| 指標 | 当期 | 前年同期 | YoY |
|---|---|---|---|
| 売上高 | ¥200.8億 | ¥217.0億 | -7.5% |
| 営業利益 | ¥-3.5億 | ¥2.5億 | -236.8% |
| 経常利益 | ¥-1.9億 | ¥3.5億 | -154.9% |
| 純利益 | ¥-1.2億 | ¥18.8億 | -106.3% |
| ROE | -0.1% | 2.2% | - |
放送・コンテンツ事業の減収と販管費率の上昇が重なり、営業損益・純損益がともに前年の黒字から赤字に転落した。売上高は200.8億円(前年217.0億円、YoY-7.5%)、営業利益は-3.5億円(前年+2.5億円)、経常利益は-1.9億円(前年+3.5億円)となった。純利益(連結)は-1.2億円(前年+18.8億円、YoY-106.3%)、うち親会社株主に帰属する当期純利益は-1.3億円(前年+18.7億円)である。主因は放送・コンテンツ事業の売上-8.8%減に加え、販管費率が前年30.3%から32.8%へ上昇し費用が硬直的だったこと、さらに前年計上の固定資産売却益24.4億円という一時的要因が剥落したことにある。

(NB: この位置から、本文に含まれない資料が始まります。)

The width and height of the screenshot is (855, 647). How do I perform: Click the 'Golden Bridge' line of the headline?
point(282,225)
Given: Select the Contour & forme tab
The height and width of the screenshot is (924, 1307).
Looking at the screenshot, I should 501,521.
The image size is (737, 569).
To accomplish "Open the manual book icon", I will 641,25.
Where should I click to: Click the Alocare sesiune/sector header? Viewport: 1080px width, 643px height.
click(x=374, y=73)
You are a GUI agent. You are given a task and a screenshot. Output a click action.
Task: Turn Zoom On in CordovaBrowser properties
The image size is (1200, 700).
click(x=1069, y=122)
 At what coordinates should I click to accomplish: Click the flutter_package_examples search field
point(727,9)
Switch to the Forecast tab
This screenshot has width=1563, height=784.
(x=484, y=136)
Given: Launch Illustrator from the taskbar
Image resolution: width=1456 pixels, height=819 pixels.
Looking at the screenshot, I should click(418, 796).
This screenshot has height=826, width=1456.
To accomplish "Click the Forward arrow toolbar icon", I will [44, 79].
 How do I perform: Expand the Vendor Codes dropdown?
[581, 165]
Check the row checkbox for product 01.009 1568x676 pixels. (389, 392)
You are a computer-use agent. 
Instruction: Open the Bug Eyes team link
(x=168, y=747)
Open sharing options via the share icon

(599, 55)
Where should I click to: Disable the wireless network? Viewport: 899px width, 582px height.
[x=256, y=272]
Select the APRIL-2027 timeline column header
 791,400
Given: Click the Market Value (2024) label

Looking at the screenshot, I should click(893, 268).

【売上高】売上高は200.8億円で前年比-7.5%の減収。セグメント別では放送・コンテンツ事業が167.5億円(構成比83.4%、YoY-8.8%)と主力かつ減収の中心で、ライフスタイル事業は35.0億円(構成比17.4%、YoY-0.3%)とほぼ横ばいだった。放送・コンテンツ事業における広告収入・番組関連収益の弱含みが全体減収を主導している。
【損益】営業利益は-3.5億円(前年+2.5億円)と赤字転落した。粗利率は31.1%で前年31.5%から約0.4pt低下する一方、販管費率は32.8%と前年30.3%から約2.5pt上昇し、売上減少に対して費用が硬直的に推移したことで営業レバレッジが負に働いた。経常利益は-1.9億円(前年+3.5億円)で、営業外収益2.3億円(受取配当1.3億円等、経常的性質)が下支えしたものの営業赤字を補いきれなかった。特別利益は投資有価証券売却益0.6億円のみで、前年に計上された固定資産売却益24.4億円という一時的要因が剥落したことが純利益の大幅悪化に直結し、純利益(連結)は-1.2億円(前年+18.8億円)となった。減収減益であり、営業段階から悪化した構造的な収益力低下が特徴である。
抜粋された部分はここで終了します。